WHAT THE TASK REQUIRES: Every line from the beginning of the records below up to the one holding "Click the raised open hand on the right" should be quoted exactly; leave out the rest.

Records from a dataset:
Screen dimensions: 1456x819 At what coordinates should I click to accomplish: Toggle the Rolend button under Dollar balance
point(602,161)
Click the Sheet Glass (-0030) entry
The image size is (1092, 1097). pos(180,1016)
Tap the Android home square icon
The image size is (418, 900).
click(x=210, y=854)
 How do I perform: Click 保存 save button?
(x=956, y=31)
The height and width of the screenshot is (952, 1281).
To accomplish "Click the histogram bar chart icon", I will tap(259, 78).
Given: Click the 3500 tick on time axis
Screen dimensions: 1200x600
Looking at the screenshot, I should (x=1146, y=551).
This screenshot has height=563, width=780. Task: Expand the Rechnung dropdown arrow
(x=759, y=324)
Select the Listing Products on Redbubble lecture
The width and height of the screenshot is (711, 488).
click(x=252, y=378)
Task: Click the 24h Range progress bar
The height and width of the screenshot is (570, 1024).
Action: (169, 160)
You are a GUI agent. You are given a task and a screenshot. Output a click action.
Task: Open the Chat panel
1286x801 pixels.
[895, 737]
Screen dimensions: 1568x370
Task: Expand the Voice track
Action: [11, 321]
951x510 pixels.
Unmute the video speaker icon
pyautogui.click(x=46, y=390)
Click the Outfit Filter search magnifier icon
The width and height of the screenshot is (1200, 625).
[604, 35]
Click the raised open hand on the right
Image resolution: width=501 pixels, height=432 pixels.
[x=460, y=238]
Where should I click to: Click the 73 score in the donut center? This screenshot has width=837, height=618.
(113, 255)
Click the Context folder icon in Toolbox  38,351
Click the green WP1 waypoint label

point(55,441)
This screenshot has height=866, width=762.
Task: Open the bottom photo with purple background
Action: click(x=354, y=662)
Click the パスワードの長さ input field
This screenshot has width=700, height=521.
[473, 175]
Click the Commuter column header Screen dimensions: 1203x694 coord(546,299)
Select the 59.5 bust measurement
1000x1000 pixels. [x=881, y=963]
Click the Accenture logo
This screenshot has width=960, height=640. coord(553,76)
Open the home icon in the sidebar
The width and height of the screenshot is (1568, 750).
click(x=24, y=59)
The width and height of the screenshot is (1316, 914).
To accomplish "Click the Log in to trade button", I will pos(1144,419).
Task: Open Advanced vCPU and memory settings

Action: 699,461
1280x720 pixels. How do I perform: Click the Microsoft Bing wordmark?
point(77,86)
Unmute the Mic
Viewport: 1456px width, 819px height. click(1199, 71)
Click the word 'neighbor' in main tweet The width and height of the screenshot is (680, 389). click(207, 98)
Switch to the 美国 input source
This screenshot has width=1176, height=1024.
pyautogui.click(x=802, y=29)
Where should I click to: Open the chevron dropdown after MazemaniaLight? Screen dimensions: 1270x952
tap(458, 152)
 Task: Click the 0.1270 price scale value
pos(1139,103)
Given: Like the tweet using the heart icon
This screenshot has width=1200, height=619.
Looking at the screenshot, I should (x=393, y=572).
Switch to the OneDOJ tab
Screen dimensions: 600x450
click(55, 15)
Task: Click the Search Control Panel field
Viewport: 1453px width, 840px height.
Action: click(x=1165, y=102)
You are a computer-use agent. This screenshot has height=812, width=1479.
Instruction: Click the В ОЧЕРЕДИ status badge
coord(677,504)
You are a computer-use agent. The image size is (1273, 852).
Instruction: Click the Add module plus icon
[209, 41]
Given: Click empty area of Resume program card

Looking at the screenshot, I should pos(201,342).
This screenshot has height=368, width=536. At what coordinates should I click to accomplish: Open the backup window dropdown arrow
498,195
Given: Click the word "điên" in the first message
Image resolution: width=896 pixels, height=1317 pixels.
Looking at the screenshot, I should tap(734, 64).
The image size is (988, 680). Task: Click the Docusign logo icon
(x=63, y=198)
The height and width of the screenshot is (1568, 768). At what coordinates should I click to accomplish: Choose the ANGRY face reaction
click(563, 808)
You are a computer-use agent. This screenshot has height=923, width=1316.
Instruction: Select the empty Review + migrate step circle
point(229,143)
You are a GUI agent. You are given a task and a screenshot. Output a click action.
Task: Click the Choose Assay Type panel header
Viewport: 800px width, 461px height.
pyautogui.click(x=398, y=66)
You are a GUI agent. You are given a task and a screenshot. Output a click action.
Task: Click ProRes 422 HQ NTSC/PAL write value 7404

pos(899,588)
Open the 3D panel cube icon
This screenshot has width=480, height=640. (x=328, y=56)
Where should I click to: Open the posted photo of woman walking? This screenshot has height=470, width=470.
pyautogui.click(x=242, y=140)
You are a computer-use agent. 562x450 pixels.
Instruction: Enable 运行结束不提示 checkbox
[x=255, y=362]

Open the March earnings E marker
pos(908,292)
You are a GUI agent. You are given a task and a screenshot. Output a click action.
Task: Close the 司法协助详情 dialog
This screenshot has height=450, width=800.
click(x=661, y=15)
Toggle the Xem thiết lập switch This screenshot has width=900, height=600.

SOLUTION FOR THIS TASK:
Screen dimensions: 1456x819 At what coordinates should I click to accomplish: Toggle the Rolend button under Dollar balance
point(602,161)
Click the Sheet Glass (-0030) entry
The image size is (1092, 1097). pos(180,1016)
Tap the Android home square icon
The image size is (418, 900).
click(x=210, y=854)
 How do I perform: Click 保存 save button?
(x=956, y=31)
The height and width of the screenshot is (952, 1281).
To accomplish "Click the histogram bar chart icon", I will tap(259, 78).
Given: Click the 3500 tick on time axis
Screen dimensions: 1200x600
Looking at the screenshot, I should (x=1146, y=551).
This screenshot has height=563, width=780. Task: Expand the Rechnung dropdown arrow
(x=759, y=324)
Select the Listing Products on Redbubble lecture
The width and height of the screenshot is (711, 488).
click(x=252, y=378)
Task: Click the 24h Range progress bar
The height and width of the screenshot is (570, 1024).
Action: (169, 160)
You are a GUI agent. You are given a task and a screenshot. Output a click action.
Task: Open the Chat panel
1286x801 pixels.
[895, 737]
Screen dimensions: 1568x370
Task: Expand the Voice track
Action: [11, 321]
951x510 pixels.
Unmute the video speaker icon
pyautogui.click(x=46, y=390)
Click the Outfit Filter search magnifier icon
The width and height of the screenshot is (1200, 625).
[604, 35]
Click the raised open hand on the right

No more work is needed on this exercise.